Talk:Fractal tree index

Page contents not supported in other languages.
From Wikipedia, the free encyclopedia

Notability and COI[edit]

I've added notability and COI tags to the article. I've been unable to find articles on this topic independent of the group that invented the data structure. Without independent, in-depth reliable sources per WP:RS, this article may fail to satisfy notability guidelines per WP:GNG. The COI tag comes from the article creator also being one of the inventors of the algorithm and also an author on two of the cited papers: "Cache-Oblivoius streaming B-trees" and "The TokuFS Streaming File System". Per WP:COI, this can lead to problems with the neutrality of the article. Editors knowledgable about the topic should review the content for neutrality--although without independent reliable sources to rely on, this may be difficult. Thanks, --Mark viking (talk) 18:24, 23 April 2014 (UTC)[reply]

I've removed the notability tag. Database indexing is an important topic, B-Trees and their variants are very widely used despite their limitations. A new technique that overcomes them is notable.

I too would like to see more independent sources. Paul Foxworthy (talk) 05:55, 1 April 2016 (UTC)[reply]

@Paul Foxworthy: That's not how notability works, please see WP:GNG for the criteria. I am restoring the notability tag. -- intgr [talk] 08:29, 1 April 2016 (UTC)[reply]
@Intgr:I respectfully leave your judgement there. However, the GNG guidelines say "Notability is a property of a subject and not of a Wikipedia article". I agree with that sentiment.Paul Foxworthy (talk)
@Paul Foxworthy: I don't see how that quote applies here.

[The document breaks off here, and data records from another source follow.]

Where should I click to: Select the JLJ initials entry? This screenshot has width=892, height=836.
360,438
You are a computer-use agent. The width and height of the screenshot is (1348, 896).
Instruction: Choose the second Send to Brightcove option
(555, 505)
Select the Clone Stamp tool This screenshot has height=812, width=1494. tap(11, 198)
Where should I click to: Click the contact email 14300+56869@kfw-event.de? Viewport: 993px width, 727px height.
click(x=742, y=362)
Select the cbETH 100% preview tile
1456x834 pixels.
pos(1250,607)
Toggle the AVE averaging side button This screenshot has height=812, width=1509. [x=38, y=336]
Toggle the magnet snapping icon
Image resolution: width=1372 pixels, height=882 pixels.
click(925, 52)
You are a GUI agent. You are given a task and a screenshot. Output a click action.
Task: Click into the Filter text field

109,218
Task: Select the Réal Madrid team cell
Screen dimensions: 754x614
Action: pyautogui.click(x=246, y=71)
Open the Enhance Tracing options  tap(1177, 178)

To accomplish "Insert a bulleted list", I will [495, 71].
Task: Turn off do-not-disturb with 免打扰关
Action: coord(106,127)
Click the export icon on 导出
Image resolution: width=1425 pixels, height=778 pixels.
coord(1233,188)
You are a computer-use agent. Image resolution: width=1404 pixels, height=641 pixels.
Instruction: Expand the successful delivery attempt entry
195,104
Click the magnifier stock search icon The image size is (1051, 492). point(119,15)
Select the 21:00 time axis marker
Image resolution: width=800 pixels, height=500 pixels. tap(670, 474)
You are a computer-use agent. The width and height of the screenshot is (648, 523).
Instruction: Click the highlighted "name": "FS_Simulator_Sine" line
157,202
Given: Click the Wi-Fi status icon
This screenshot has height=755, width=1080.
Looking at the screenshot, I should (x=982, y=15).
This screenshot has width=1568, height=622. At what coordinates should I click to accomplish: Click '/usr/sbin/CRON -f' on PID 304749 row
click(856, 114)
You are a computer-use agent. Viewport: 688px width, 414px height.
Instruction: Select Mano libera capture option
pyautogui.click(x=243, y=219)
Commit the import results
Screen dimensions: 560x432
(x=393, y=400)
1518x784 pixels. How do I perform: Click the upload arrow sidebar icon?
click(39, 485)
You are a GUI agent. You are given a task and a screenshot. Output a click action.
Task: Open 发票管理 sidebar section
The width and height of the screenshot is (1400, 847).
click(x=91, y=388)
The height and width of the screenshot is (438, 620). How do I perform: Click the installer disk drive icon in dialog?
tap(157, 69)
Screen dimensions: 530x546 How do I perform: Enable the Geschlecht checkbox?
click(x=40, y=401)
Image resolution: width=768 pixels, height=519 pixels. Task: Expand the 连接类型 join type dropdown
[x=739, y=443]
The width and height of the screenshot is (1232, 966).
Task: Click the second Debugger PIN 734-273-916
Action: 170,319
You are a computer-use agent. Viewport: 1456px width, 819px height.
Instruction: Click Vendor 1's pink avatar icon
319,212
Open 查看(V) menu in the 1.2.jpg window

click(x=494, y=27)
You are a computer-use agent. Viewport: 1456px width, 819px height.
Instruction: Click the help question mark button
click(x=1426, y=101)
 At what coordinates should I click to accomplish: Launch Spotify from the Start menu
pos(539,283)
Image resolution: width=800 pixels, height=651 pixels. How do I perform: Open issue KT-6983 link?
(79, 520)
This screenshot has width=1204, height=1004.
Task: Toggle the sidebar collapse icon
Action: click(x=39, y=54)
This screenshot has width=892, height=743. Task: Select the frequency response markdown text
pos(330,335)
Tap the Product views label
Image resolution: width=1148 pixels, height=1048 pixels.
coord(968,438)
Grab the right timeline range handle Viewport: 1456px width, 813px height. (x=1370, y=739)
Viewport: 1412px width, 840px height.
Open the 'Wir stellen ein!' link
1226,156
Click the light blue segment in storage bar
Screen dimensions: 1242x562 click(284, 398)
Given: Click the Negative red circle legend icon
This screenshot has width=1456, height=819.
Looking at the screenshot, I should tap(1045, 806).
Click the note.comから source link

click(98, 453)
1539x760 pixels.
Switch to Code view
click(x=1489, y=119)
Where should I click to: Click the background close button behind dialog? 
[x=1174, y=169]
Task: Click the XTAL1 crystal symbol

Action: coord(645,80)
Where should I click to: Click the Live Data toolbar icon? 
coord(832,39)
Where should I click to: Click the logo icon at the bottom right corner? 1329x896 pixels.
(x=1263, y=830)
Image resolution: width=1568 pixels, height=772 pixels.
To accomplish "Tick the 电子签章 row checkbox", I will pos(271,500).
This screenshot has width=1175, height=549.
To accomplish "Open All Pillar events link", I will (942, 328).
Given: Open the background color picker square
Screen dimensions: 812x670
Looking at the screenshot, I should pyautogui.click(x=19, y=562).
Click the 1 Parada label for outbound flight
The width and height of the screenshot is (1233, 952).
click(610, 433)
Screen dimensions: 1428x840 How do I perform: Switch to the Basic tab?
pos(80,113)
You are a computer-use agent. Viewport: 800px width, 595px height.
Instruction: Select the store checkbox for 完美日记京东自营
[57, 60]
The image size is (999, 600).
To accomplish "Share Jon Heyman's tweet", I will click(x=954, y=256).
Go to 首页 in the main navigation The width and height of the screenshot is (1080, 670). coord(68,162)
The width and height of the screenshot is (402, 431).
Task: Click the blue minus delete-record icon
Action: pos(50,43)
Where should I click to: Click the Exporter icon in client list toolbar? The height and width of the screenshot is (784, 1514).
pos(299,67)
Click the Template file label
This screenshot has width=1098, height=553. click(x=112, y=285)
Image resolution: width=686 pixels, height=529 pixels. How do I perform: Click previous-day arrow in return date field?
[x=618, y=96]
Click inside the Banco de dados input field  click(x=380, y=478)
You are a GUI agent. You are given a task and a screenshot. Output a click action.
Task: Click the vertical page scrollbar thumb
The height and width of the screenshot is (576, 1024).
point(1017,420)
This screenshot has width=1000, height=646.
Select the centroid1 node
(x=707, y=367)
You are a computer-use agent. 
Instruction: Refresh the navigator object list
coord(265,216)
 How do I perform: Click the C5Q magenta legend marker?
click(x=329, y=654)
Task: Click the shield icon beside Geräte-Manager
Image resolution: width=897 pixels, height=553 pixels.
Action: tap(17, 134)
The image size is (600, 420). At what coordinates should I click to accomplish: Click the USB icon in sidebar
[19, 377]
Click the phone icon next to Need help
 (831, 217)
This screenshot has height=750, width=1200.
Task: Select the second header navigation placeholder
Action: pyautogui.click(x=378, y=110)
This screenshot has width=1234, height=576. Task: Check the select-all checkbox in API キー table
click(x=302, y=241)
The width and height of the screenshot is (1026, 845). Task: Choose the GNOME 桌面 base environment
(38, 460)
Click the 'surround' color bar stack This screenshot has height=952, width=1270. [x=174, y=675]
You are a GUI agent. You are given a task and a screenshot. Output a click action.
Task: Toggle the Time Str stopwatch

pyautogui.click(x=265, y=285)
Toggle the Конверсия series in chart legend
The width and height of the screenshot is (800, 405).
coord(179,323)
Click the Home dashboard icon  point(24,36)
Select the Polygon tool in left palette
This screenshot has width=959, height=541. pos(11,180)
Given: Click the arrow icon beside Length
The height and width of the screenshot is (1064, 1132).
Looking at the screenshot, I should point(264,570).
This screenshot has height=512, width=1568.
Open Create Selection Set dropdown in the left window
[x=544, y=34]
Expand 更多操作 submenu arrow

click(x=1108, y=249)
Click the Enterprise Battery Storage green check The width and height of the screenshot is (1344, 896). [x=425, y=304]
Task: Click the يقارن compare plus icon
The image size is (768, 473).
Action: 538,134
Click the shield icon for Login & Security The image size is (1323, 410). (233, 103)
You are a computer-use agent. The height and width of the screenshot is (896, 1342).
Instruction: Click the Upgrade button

My point is, notability is established by the existence of independent reliable sources about the subject, not hand-wavy claims like "A new technique that overcomes them is notable". A common and useful way to demonstrate notability is adding citations to such sources to the article, but you could also simply list them on the talk page. -- intgr [talk] 07:20, 4 April 2016 (UTC)[reply]

Terse line maybe?[edit]

The article says "There are several choices for how the buffers are flushed, all leading to similar I/O complexity."

It seems you are hinting at whether all buffers in a node are flushed or only the fullest buffer is flushed, and comparing/contrasting the costs resulting due to one of the 2 decisions. Is that so? If that is the case, then it is totally not clear that it is what is meant. Some more elaboration would be super helpful! — Preceding unsigned comment added by Dhruvbird (talkcontribs) 02:06, 28 April 2014 (UTC)[reply]


There are a bunch of choices for how and when to flush: as you point out, you can flush only the fullest buffer or all. But you can also flush-on-full only or also flush-on-query. None of these change the asymptotic analysis. It's all an engineering choice, based on typical workloads. Does that help? Farach (talk) 20:30, 28 April 2014 (UTC)[reply]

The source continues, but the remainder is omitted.